▶ Instructions to follow: Edit the items starting at the line containing "How do I perform: Click the SixTONES" and ending at the line containing "Action: (x=250, y=274)", changing "How do I perform" to "How should I do" and keeping everything else the same. Give back only those lines.

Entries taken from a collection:

-------

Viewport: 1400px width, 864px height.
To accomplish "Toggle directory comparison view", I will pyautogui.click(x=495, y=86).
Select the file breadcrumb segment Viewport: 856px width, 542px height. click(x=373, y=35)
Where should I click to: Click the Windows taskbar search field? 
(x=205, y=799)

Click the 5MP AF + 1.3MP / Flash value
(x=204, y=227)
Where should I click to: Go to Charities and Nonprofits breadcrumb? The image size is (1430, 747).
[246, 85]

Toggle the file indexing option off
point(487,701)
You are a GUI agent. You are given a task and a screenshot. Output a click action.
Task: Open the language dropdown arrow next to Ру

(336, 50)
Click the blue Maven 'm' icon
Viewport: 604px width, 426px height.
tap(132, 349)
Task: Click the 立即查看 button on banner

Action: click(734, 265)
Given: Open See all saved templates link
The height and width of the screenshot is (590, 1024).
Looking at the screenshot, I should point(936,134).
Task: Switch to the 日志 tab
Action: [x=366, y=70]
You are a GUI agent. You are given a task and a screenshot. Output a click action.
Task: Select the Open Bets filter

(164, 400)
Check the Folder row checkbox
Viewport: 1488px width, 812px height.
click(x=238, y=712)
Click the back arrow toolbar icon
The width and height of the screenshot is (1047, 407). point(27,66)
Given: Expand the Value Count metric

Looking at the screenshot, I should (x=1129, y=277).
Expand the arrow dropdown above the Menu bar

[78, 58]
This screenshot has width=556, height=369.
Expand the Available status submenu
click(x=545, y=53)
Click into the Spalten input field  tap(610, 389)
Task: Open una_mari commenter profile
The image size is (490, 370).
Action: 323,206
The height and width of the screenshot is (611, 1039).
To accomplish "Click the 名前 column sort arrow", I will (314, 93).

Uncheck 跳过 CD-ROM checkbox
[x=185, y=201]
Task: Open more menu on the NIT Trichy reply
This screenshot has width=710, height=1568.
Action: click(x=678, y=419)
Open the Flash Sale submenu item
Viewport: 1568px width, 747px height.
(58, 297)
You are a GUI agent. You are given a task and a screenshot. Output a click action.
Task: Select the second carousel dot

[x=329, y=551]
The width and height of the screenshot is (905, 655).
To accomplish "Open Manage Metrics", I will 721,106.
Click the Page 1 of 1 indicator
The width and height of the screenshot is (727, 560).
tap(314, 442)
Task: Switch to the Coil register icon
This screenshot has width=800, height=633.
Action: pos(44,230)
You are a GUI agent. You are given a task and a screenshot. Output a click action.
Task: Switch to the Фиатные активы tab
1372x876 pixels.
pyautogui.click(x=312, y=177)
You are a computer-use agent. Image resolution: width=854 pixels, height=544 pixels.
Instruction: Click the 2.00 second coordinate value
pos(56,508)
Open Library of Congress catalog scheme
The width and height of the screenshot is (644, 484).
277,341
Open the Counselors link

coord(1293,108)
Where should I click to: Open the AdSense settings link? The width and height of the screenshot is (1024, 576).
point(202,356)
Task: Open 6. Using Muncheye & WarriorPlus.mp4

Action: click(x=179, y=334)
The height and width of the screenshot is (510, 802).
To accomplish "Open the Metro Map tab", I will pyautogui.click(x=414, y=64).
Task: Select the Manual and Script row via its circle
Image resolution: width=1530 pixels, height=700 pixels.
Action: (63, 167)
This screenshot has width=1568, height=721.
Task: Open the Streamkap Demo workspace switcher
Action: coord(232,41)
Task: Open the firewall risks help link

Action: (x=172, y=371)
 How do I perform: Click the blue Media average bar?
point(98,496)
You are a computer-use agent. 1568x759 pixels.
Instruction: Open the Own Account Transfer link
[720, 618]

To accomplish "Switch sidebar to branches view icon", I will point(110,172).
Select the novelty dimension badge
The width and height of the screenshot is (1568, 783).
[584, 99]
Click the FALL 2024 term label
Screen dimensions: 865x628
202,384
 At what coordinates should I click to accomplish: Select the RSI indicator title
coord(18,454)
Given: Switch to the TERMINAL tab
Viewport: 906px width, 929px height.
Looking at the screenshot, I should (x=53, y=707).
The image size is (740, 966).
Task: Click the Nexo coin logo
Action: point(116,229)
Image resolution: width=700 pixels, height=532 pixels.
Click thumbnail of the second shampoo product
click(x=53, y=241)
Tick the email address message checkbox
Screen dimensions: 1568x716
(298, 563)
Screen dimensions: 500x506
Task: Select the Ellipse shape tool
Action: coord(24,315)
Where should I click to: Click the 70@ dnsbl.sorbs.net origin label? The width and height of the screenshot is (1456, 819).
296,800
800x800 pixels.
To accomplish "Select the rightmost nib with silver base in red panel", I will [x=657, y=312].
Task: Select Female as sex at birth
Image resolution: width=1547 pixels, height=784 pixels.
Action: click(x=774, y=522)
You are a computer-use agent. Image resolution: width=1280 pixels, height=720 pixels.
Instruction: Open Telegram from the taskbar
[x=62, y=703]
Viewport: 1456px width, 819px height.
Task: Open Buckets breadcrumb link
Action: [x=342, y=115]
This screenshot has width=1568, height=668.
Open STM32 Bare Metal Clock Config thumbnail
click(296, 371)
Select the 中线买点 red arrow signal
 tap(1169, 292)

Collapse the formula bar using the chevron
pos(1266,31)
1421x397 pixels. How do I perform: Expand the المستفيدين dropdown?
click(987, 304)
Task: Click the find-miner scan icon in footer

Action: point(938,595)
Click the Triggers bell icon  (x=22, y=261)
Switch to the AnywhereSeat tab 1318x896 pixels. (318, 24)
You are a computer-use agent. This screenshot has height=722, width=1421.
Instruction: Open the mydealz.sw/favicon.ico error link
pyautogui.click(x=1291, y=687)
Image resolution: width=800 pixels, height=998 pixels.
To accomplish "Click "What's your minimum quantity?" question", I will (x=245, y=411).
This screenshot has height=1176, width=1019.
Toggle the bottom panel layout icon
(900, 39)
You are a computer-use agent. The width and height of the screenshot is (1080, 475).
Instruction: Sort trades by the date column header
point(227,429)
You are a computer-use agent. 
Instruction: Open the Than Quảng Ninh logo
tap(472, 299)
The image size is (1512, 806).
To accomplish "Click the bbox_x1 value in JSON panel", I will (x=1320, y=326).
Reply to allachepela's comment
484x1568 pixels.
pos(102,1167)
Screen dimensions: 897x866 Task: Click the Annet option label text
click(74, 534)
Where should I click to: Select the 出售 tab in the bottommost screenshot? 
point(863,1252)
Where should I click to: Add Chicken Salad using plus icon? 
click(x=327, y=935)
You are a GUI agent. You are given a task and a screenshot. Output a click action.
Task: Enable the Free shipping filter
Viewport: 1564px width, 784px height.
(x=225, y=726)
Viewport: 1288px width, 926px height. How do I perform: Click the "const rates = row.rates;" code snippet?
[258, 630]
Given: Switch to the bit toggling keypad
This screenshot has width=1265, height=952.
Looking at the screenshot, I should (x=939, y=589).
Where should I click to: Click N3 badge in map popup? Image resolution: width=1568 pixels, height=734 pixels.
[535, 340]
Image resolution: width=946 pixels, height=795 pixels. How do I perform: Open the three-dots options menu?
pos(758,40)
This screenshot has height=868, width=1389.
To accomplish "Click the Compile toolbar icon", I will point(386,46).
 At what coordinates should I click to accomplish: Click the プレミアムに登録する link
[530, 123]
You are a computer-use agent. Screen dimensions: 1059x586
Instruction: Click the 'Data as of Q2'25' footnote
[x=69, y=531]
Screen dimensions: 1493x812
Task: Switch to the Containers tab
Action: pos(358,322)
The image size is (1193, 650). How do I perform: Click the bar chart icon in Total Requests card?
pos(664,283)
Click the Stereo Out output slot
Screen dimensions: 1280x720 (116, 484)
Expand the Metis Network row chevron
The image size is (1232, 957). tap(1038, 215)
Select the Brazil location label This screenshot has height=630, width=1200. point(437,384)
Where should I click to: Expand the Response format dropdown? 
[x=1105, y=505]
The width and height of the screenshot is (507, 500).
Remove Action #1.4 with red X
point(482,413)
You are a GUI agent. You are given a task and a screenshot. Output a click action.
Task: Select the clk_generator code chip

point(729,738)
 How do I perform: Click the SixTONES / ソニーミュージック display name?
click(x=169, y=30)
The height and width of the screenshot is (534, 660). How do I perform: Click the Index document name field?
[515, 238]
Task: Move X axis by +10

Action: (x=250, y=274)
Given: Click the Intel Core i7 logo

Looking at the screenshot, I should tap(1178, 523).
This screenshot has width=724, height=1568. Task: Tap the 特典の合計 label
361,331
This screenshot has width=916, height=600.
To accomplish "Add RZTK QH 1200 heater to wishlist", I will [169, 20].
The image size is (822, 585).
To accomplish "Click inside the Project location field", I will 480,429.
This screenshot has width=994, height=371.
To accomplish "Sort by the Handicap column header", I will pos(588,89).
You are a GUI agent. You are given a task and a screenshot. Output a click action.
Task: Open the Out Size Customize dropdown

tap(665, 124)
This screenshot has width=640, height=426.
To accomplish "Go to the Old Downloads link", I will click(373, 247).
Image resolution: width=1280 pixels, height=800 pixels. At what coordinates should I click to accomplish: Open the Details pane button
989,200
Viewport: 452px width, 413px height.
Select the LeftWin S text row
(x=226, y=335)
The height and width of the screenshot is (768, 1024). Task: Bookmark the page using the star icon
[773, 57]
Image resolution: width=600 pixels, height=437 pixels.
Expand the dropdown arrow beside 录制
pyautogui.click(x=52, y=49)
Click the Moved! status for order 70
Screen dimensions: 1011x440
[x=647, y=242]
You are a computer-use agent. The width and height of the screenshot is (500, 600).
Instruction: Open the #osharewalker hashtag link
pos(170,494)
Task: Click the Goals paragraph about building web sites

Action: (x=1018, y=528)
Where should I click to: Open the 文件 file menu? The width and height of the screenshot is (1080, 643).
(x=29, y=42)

-------

▶ Response to this task:
 How should I do: Click the SixTONES / ソニーミュージック display name?
click(x=169, y=30)
The height and width of the screenshot is (534, 660). How should I do: Click the Index document name field?
[515, 238]
Task: Move X axis by +10

Action: (x=250, y=274)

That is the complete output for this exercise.